# A little disappointed



## twomode (Jun 7, 2009)

Saturday, we decide to take the plunge and pick up a .22 for Laurie, she's not comfortable enough in larger bores yet. We found a really nice Browning Buck Mark Camper. This gun shoots 22 LR, holds 10 in the mag, is heavy enough that it's quite smooth to shoot, light enough for her to shoot all day.

Twice in 10 mags, the round failed to chamber. Not a jam, just didn't load. We did not clean the gun prior to shooting, maybe the spring in the mag needs to be a little stiffer, I don't know. 

So I called Browning. Mike sounded like "what's the big deal". I let him know my experience level as I also asked for any help on cleaning instructions or hints, as the owners manual said nothing, and the gun does not "break down" for any reason. "Try the internet" was his reply. 

For anyone monitoring this forum that's in the business of dealing firearms I have some suggestions. 

I would guess that firearms sales is way up right now due to our current situation. If you think that's not a terrific opportunity to expand the firearms market, and specifically some brand loyalty, and reinforce all we believe in, go sell shoes. 

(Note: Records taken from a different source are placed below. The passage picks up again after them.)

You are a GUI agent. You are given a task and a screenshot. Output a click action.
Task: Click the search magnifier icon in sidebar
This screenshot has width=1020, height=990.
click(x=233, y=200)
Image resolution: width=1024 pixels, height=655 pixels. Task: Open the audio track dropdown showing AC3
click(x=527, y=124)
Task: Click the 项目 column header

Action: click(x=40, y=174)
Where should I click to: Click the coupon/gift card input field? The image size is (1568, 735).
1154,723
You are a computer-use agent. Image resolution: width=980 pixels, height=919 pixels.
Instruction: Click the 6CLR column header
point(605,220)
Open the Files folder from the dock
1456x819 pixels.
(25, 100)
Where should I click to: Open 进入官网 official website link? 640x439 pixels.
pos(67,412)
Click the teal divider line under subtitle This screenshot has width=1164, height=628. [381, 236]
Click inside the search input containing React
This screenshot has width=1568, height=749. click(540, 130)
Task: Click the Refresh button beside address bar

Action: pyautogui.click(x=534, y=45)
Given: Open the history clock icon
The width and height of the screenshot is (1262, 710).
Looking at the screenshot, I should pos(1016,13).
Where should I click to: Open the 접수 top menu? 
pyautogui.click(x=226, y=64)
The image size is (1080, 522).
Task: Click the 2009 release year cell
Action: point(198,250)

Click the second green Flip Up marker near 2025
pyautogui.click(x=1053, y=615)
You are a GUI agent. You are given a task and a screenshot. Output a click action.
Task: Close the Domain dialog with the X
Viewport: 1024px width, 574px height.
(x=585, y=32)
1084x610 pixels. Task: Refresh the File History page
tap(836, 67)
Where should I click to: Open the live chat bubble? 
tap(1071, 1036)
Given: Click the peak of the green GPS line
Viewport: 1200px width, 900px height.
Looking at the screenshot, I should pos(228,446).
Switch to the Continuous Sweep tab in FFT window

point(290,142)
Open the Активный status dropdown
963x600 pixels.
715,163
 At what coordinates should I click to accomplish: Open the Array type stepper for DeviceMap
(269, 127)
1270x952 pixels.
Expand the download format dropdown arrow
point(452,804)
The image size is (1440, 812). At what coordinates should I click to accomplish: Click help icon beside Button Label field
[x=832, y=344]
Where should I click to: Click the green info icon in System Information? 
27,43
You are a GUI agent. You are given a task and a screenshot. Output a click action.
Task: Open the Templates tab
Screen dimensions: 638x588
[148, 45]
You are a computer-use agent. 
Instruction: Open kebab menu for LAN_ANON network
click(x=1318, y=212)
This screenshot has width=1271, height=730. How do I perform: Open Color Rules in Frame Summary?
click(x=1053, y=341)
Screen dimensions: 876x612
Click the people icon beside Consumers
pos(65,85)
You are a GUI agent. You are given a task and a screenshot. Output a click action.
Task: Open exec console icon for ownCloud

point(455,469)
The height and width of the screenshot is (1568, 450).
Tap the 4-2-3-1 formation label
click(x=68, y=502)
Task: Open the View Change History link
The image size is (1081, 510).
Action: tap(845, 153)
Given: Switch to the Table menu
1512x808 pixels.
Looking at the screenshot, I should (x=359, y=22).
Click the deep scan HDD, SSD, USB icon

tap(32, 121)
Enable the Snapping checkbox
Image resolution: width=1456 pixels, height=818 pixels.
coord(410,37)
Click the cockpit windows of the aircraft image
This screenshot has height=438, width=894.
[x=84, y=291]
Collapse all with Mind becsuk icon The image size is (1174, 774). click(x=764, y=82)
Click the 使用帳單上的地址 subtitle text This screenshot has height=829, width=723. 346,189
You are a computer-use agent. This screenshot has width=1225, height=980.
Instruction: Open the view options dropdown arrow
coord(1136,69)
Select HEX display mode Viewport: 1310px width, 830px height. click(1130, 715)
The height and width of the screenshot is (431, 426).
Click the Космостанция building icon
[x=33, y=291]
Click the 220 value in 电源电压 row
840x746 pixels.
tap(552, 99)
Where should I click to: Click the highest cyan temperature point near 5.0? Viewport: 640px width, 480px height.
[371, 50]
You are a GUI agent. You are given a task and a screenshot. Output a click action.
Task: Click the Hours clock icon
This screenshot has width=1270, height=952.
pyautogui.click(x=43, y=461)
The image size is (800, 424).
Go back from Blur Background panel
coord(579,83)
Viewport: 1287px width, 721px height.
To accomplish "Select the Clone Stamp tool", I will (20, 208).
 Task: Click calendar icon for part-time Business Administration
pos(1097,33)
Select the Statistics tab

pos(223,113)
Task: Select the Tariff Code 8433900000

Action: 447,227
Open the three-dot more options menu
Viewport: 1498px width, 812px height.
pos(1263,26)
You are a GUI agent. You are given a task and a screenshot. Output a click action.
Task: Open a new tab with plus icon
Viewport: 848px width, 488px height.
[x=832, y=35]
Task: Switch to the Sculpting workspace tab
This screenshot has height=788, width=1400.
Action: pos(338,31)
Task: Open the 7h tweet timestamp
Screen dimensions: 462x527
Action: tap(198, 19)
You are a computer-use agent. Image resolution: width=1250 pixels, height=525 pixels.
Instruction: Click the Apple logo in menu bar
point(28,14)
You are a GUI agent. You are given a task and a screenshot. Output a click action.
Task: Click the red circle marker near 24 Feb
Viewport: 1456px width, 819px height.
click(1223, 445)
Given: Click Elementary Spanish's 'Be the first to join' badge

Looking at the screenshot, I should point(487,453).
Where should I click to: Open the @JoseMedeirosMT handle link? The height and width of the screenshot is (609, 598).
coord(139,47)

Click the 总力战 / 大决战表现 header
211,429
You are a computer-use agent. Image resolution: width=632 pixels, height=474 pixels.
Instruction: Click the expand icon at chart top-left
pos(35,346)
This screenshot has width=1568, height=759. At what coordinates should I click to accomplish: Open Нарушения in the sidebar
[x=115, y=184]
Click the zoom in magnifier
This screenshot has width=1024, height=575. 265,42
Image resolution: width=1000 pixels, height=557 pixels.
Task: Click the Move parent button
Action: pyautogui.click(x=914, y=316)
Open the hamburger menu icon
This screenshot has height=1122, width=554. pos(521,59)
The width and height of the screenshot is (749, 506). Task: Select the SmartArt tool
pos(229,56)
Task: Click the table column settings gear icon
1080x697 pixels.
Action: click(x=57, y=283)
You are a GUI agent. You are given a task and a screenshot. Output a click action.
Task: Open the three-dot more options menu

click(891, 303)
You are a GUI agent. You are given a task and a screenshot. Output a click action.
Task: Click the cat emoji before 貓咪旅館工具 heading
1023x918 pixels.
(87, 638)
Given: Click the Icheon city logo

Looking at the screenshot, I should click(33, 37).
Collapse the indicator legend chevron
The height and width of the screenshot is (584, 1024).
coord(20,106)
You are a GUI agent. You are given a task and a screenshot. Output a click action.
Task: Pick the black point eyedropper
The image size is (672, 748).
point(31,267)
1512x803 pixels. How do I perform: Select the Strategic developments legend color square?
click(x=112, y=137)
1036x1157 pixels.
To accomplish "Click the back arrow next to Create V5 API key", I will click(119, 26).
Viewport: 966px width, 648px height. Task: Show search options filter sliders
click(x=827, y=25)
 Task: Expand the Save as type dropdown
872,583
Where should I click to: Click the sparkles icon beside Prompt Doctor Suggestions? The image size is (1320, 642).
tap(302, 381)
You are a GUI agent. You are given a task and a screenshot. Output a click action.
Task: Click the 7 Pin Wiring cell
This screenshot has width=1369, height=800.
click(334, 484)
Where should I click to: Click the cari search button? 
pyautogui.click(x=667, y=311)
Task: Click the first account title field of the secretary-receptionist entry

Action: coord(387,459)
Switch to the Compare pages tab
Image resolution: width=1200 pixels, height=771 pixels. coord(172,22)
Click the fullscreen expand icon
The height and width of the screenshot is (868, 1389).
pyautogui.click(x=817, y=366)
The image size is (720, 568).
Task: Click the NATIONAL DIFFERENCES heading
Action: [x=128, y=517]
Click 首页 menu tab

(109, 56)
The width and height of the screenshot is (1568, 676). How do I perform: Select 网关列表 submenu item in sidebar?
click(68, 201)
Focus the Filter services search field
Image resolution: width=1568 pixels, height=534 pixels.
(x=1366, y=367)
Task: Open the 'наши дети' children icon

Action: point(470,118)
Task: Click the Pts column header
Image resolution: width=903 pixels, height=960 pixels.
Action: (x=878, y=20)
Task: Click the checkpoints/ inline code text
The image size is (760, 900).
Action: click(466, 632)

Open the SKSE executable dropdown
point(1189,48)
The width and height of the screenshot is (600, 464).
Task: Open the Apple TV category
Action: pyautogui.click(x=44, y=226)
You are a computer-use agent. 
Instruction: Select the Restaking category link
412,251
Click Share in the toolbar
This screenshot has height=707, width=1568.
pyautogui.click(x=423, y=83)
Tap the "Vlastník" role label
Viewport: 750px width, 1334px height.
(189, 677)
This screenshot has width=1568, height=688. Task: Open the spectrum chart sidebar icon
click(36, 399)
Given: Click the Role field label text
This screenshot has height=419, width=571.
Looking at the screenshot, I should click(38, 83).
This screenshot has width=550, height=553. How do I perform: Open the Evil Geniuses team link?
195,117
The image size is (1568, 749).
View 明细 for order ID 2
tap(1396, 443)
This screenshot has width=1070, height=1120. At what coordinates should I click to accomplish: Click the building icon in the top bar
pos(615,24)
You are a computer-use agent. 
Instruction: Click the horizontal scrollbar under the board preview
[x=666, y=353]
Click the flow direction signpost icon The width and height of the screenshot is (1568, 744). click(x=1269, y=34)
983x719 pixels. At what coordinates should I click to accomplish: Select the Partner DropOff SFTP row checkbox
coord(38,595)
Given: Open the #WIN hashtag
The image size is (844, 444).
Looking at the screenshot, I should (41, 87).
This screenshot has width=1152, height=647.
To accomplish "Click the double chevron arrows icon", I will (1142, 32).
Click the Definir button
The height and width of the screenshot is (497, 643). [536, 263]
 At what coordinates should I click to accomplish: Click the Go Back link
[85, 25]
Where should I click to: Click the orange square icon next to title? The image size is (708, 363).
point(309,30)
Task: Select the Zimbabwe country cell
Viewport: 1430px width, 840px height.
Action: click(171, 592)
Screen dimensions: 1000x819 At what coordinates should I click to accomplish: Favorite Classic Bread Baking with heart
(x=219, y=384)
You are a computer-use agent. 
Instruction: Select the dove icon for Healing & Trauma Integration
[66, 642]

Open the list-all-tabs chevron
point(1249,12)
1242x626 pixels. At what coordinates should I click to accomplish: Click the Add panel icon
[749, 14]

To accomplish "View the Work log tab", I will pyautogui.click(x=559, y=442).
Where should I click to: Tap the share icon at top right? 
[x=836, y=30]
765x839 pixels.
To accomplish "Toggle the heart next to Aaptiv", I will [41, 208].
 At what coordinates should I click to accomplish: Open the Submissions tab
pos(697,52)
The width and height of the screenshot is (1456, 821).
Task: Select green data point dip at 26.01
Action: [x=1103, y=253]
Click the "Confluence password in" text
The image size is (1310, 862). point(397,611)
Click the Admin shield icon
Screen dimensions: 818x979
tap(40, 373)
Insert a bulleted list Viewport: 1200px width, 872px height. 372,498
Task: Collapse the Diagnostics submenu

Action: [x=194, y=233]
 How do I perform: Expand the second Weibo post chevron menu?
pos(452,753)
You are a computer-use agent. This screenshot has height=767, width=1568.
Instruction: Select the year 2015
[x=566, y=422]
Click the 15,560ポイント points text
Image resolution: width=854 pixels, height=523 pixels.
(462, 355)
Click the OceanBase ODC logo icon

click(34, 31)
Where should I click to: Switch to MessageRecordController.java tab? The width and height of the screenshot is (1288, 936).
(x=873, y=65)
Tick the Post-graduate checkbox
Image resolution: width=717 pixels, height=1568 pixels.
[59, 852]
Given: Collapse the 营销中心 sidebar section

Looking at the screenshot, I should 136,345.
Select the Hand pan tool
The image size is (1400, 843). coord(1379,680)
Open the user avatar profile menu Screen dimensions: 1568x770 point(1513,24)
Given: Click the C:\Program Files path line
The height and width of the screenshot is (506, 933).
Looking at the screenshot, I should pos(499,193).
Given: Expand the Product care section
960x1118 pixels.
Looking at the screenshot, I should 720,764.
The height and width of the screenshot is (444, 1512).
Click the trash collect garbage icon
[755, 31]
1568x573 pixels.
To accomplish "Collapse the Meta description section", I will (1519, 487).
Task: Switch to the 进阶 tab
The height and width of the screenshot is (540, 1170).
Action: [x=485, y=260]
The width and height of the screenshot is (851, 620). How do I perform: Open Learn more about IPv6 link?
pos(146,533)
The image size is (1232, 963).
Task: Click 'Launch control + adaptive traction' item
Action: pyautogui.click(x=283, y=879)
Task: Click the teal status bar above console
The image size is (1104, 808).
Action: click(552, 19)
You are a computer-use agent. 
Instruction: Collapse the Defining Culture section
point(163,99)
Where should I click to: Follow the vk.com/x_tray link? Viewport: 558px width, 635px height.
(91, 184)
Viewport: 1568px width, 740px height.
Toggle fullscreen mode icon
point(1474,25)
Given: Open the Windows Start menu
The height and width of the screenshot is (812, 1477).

Lose the condescending attitude towards new folks. When asked for help, no matter how simple the question, answer it. You were new at one time also. 

Browning had a great opportunity to build some brand loyalty, and Mike blew it. Watch how far down the list they go when it's time for another purchase. No sour grapes here, just a rant. 

So far, almost every person I've dealt with in the firearms business has been this way at the start. They could sure take some lessons from the folks here. I'm stepping down now, folding up my portable soapbox, and going back to work. 

BTW, I have searched youtube and found help there on my XD with cleaning etc. For other noobs, check it out.


----------



## beretta-neo (Mar 11, 2009)

One should clean and lube ANY new gun before your 1st range trip. So, I'd recommend that before counting on the gun as a lemon.

As for the Buckmark. Typically, you unscrew the sight base on the top of the gun, and then you can remove the slide. The manual should give you instructions on how to disassemble this part. I have a buckmark, and it is very easy to do.


----------



## mels95yj (Nov 25, 2008)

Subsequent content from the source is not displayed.